Given records section start

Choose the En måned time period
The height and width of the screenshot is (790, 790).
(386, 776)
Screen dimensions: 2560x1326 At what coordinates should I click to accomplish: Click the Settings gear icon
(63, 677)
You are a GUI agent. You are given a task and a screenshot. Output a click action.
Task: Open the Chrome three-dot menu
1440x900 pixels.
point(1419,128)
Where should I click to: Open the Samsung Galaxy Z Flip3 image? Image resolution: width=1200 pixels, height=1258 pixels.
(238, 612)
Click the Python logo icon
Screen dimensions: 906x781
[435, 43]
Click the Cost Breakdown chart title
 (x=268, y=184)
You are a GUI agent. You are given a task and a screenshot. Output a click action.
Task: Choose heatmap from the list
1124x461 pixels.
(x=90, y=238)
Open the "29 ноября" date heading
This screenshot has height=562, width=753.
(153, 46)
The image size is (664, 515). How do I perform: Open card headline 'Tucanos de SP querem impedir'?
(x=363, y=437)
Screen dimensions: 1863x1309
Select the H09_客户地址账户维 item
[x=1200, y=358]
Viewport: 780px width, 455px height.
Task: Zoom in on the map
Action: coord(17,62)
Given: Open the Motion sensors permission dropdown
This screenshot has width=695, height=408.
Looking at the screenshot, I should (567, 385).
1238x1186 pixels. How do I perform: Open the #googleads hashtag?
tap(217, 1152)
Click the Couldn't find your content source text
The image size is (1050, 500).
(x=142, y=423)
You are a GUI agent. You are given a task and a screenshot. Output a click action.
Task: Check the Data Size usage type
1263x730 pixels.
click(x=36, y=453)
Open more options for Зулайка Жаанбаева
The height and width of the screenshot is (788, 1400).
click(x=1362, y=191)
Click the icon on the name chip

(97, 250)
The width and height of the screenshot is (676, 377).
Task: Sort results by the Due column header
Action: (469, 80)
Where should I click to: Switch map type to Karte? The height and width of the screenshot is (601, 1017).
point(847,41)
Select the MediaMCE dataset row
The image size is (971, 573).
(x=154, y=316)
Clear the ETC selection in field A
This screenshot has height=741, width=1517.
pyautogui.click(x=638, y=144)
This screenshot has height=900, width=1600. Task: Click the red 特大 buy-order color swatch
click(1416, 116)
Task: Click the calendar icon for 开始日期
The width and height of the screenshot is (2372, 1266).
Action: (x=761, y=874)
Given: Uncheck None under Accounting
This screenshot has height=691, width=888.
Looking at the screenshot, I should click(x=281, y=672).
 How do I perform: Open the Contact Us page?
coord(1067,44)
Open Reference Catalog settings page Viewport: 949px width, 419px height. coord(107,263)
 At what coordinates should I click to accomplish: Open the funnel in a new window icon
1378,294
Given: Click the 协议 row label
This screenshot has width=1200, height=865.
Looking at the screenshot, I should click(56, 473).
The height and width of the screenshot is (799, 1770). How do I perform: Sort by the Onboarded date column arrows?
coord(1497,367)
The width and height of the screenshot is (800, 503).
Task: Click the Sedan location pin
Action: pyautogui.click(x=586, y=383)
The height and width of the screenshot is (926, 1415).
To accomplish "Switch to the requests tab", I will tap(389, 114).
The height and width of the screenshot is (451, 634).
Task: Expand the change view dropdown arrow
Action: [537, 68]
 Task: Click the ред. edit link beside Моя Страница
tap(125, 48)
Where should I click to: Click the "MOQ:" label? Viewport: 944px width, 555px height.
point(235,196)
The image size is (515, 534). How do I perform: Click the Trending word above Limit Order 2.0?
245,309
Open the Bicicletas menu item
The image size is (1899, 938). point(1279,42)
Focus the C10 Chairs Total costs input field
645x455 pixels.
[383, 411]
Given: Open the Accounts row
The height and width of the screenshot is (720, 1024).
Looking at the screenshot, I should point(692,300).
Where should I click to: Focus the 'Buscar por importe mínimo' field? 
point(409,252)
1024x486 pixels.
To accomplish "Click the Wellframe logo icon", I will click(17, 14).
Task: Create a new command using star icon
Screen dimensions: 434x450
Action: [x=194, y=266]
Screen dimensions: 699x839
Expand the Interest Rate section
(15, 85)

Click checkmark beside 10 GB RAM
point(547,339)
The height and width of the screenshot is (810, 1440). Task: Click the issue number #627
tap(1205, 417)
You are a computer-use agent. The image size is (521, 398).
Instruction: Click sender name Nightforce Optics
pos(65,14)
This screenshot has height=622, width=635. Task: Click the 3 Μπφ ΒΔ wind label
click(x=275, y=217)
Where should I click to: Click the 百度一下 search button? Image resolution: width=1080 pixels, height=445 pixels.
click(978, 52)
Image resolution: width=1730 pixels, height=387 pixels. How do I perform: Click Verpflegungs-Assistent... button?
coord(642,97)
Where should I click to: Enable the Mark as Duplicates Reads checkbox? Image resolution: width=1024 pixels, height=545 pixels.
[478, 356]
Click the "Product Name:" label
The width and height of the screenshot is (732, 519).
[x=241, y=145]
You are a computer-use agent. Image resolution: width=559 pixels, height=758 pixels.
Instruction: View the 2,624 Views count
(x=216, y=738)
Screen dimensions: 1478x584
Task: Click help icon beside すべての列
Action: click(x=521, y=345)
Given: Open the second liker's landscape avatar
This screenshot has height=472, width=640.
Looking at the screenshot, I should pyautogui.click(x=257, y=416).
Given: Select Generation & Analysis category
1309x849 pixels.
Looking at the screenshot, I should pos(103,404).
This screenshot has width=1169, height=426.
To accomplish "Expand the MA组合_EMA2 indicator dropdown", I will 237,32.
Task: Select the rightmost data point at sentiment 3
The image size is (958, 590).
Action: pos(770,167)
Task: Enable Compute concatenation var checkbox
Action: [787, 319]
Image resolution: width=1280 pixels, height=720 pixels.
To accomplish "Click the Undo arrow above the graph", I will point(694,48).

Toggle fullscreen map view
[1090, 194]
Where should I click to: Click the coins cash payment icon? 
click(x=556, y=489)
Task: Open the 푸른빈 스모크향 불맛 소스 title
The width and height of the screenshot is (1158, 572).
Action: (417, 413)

Given records section end

Which lines of the data above contain "Choose"? Copy each one.

▸ Task solution:
Choose the En måned time period
Task: Choose heatmap from the list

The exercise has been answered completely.